How to Scrape and Parse 600 ETF Options in 10 mins with Python and Asyncio
/Post Outline
- Intro
- Disclaimers
- The Secret to Scraping AJAX Sites
- The async_option_scraper script
- first_async_scraper class
- expirys class
- xp_async_scraper class
- last_price_scraper class
- The option_parser Module
- The Implementation Script
- References
Intro
This is Part 1 of a new series I'm doing in semi real-time to build a functional options data dashboard using Python. There are many underlying motivations to attempt this, and several challenges to implementing a tool like this from scratch.
- Where to get the data? Is it affordable? Easily accessible? API?
- How to parse the results?
- How to aggregate and organize the data for analysis?
- How to store the data? TXT, CSV, SQL database, HDF5??
- How often should it run?
- How to display the data? What dynamic graphic library to use? D3.js, MPL3d, Plotly, Bokeh, etc.?
These are some of the problems that need to be solved in order to create the tool.
In this post I show a current working solution to where to get the data, how to scrape it, how to parse it, and a storage method for fast read write access. We will scrape Barchart.com's basic option quotes using aiohttp and asyncio, both are included in Python 3.6 standard library. We will parse it using Pandas and Numpy and store the data in the HDF5 file format.
Disclaimers
This is primarily an academic exercise. I have no intent to harm or cause others to harm Barchart.com or its vendors. My belief is that, by facilitating knowledge sharing, we will increase the number of educated participants in the options markets; thereby increasing the total addressable market for businesses like Barchart and its vendors. By designing tools like this we improve our own understanding of the use cases and applications (option valuation and trading) and can provide better feedback to those in the product development process.

→ JOBS
a – Can you rewrite the post's paragraph beginning "This is primarily an academic exercise" as a short list that keeps its main facts?
b – Can you give the post again from "- How to store" to "HDF5 file format.", swapping "Bokeh" for "Altair"?

→ DATA RECORDS
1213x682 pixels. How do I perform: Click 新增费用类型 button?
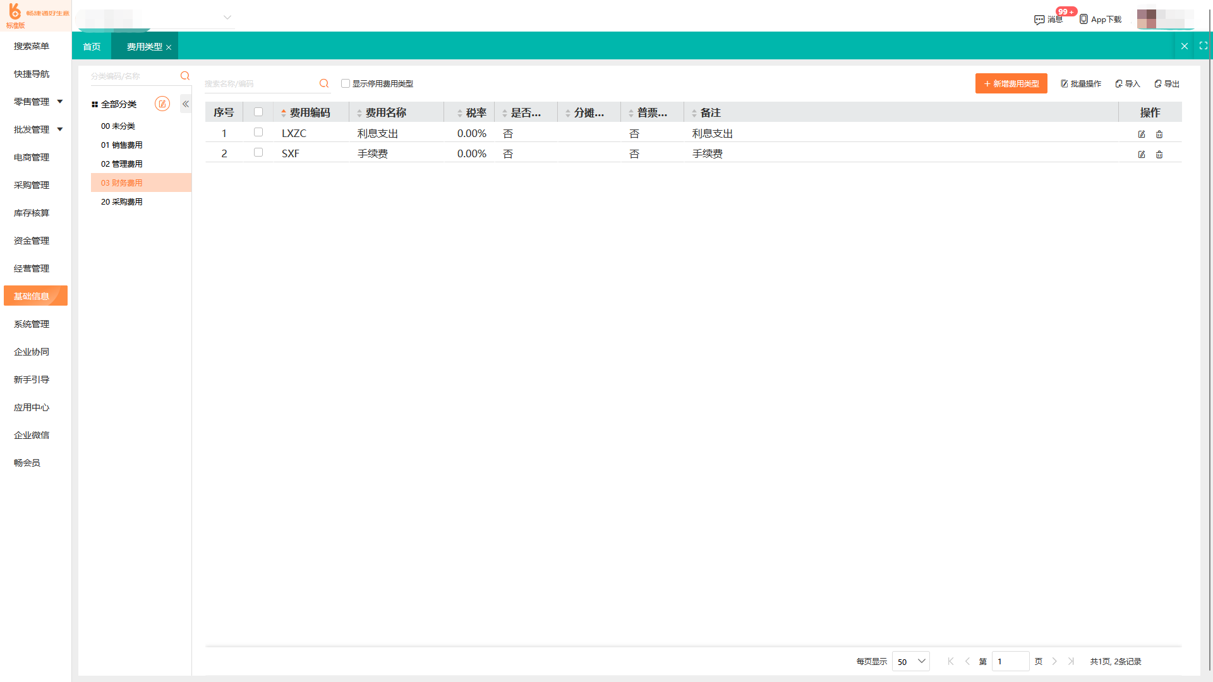[1011, 83]
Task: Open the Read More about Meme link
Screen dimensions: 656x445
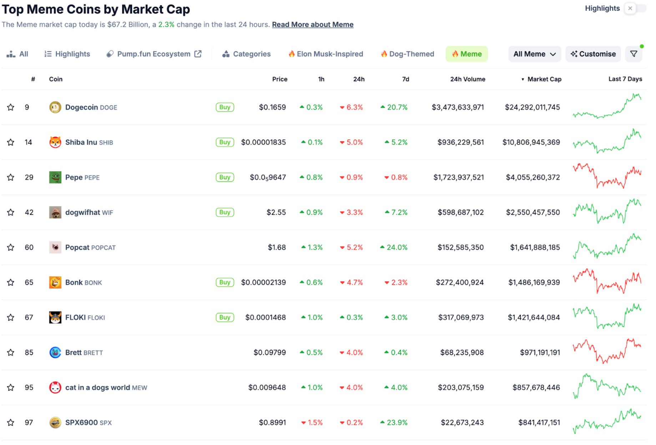Action: (313, 25)
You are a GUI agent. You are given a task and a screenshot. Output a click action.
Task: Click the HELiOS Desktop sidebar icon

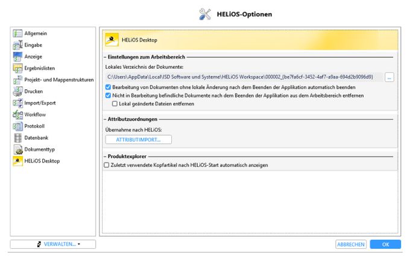[17, 161]
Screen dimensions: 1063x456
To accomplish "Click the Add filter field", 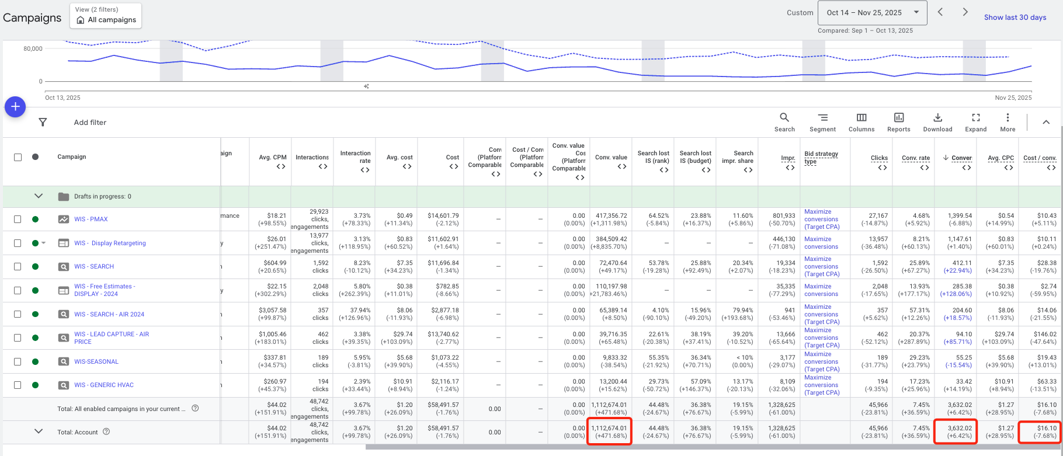I will pyautogui.click(x=90, y=123).
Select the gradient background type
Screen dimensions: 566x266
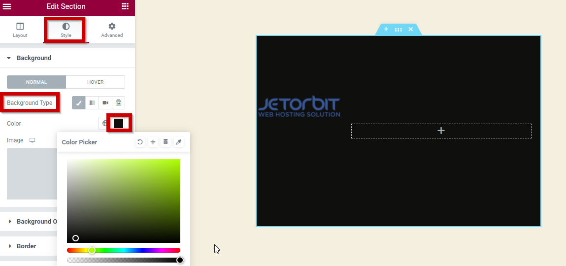click(92, 102)
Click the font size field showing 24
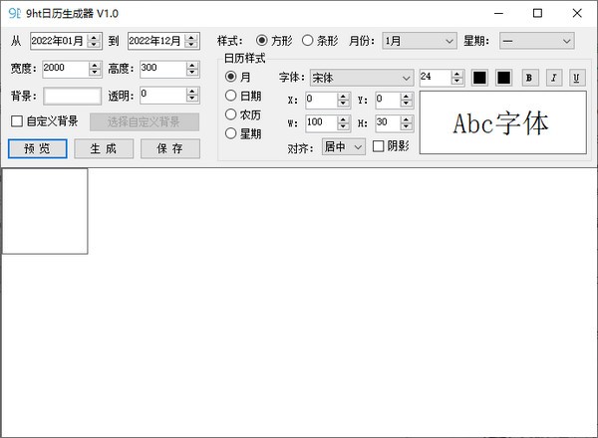 (435, 77)
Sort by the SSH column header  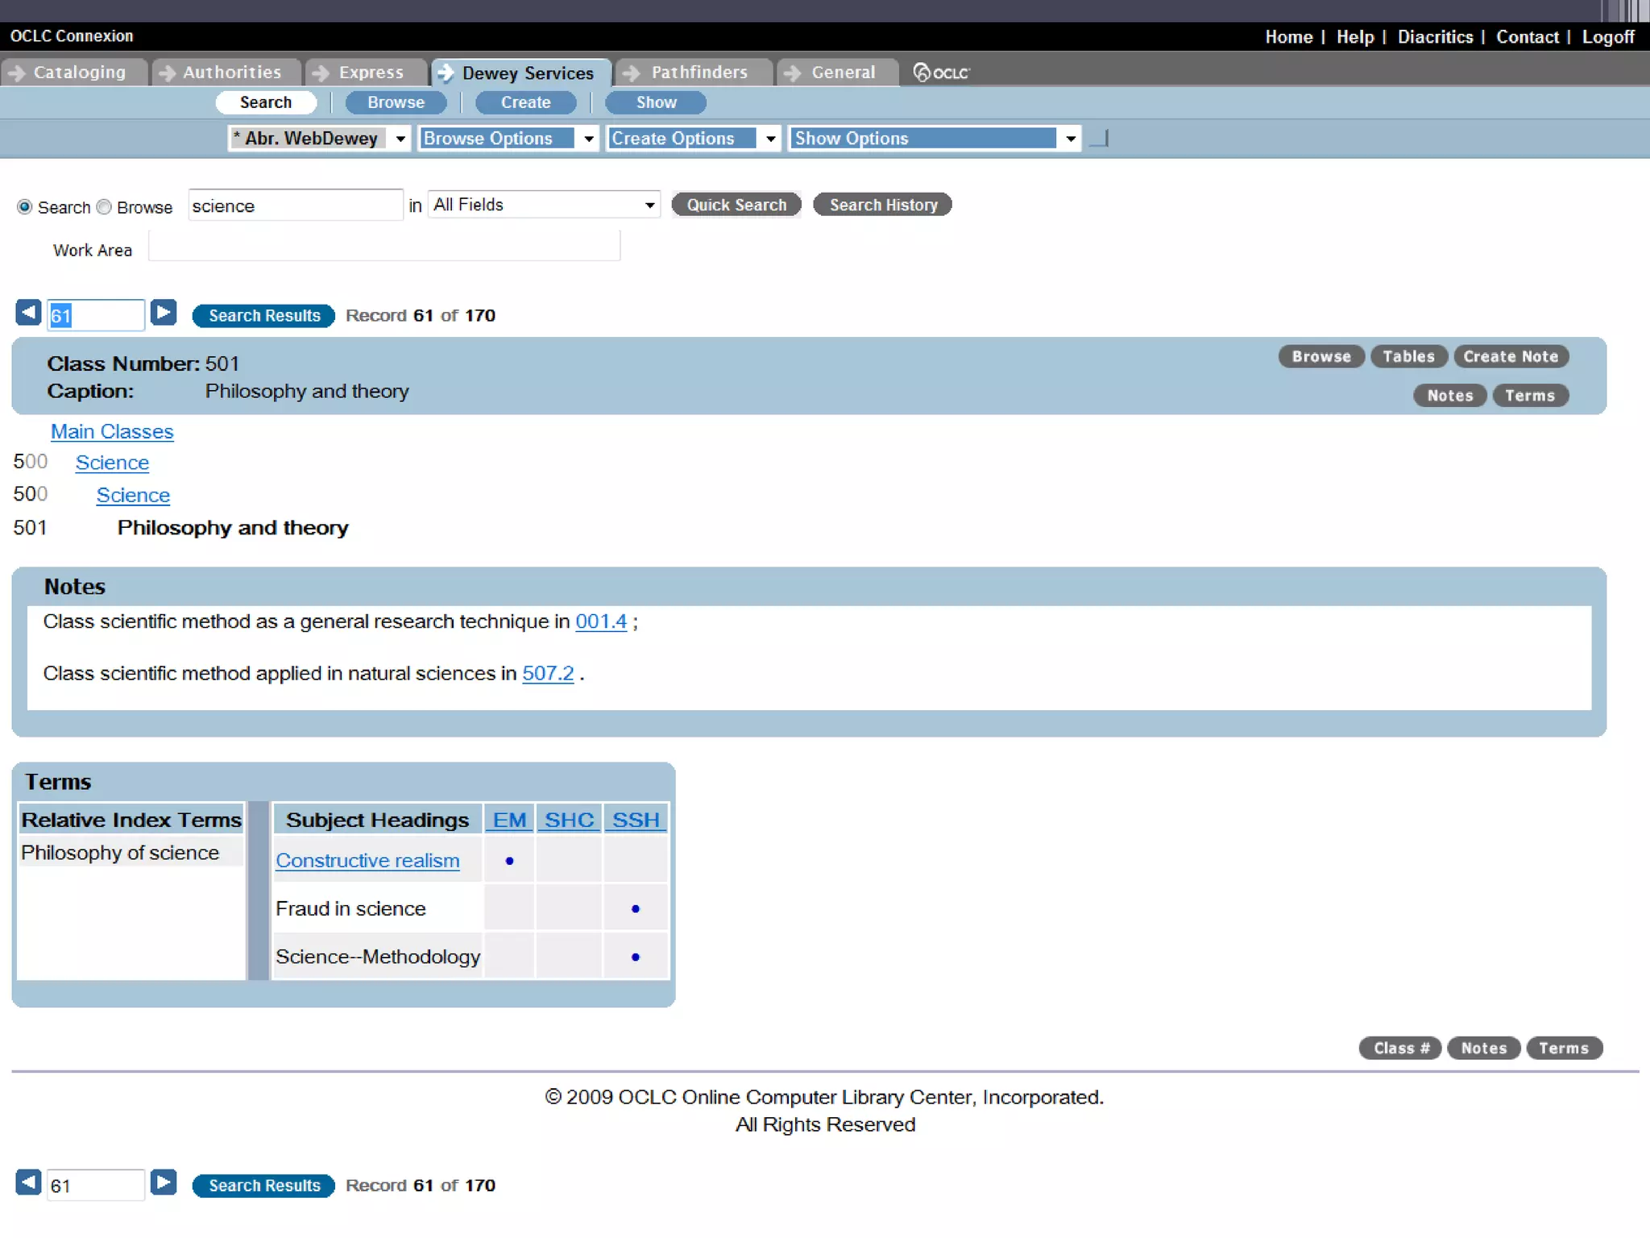tap(635, 820)
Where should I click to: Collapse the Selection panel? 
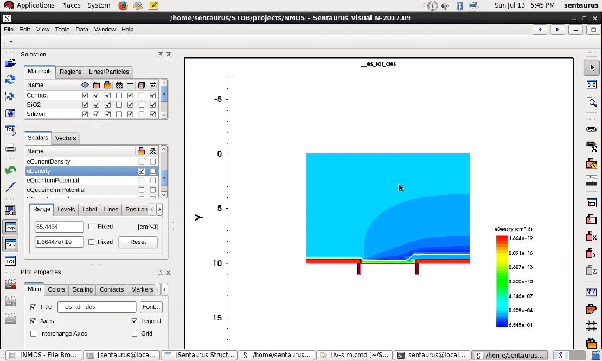click(160, 54)
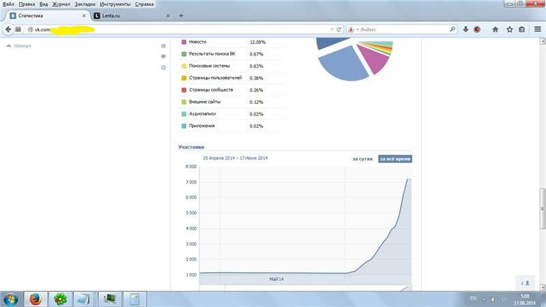Open the downloads arrow icon in toolbar
The width and height of the screenshot is (546, 307).
point(465,29)
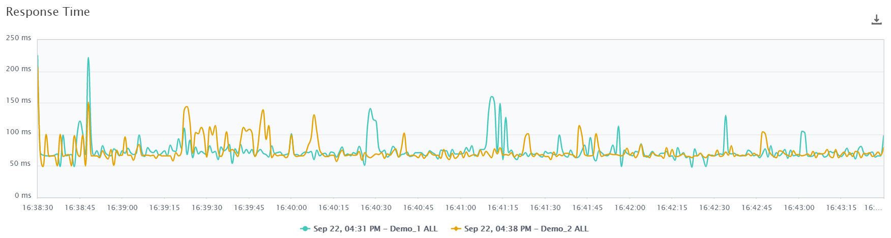Click the 16:39:00 time axis label

[122, 207]
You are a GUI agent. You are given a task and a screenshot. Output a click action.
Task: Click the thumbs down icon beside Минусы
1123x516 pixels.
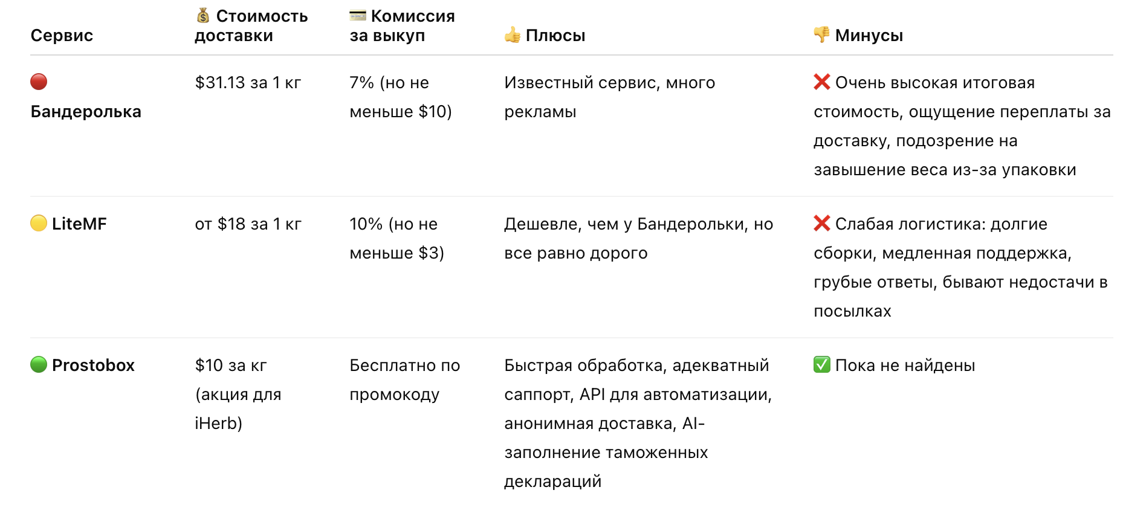click(821, 34)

→ OUTPUTS BY TASK
a –
- It is mainly an academic exercise.
- There is no intent to harm Barchart.com or its vendors, or to cause others to harm them.
- Sharing knowledge should increase the number of educated participants in the options markets. That would enlarge the total addressable market for businesses like Barchart and its vendors.
- Building tools like this improves understanding of the use cases and applications (option valuation and trading). It also makes it possible to give better feedback to those in product development.

b –
- How to store the data? TXT, CSV, SQL database, HDF5??
- How often should it run?
- How to display the data? What dynamic graphic library to use? D3.js, MPL3d, Plotly, Altair, etc.?
These are some of the problems that need to be solved in order to create the tool.
In this post I show a current working solution to where to get the data, how to scrape it, how to parse it, and a storage method for fast read write access. We will scrape Barchart.com's basic option quotes using aiohttp and asyncio, both are included in Python 3.6 standard library. We will parse it using Pandas and Numpy and store the data in the HDF5 file format.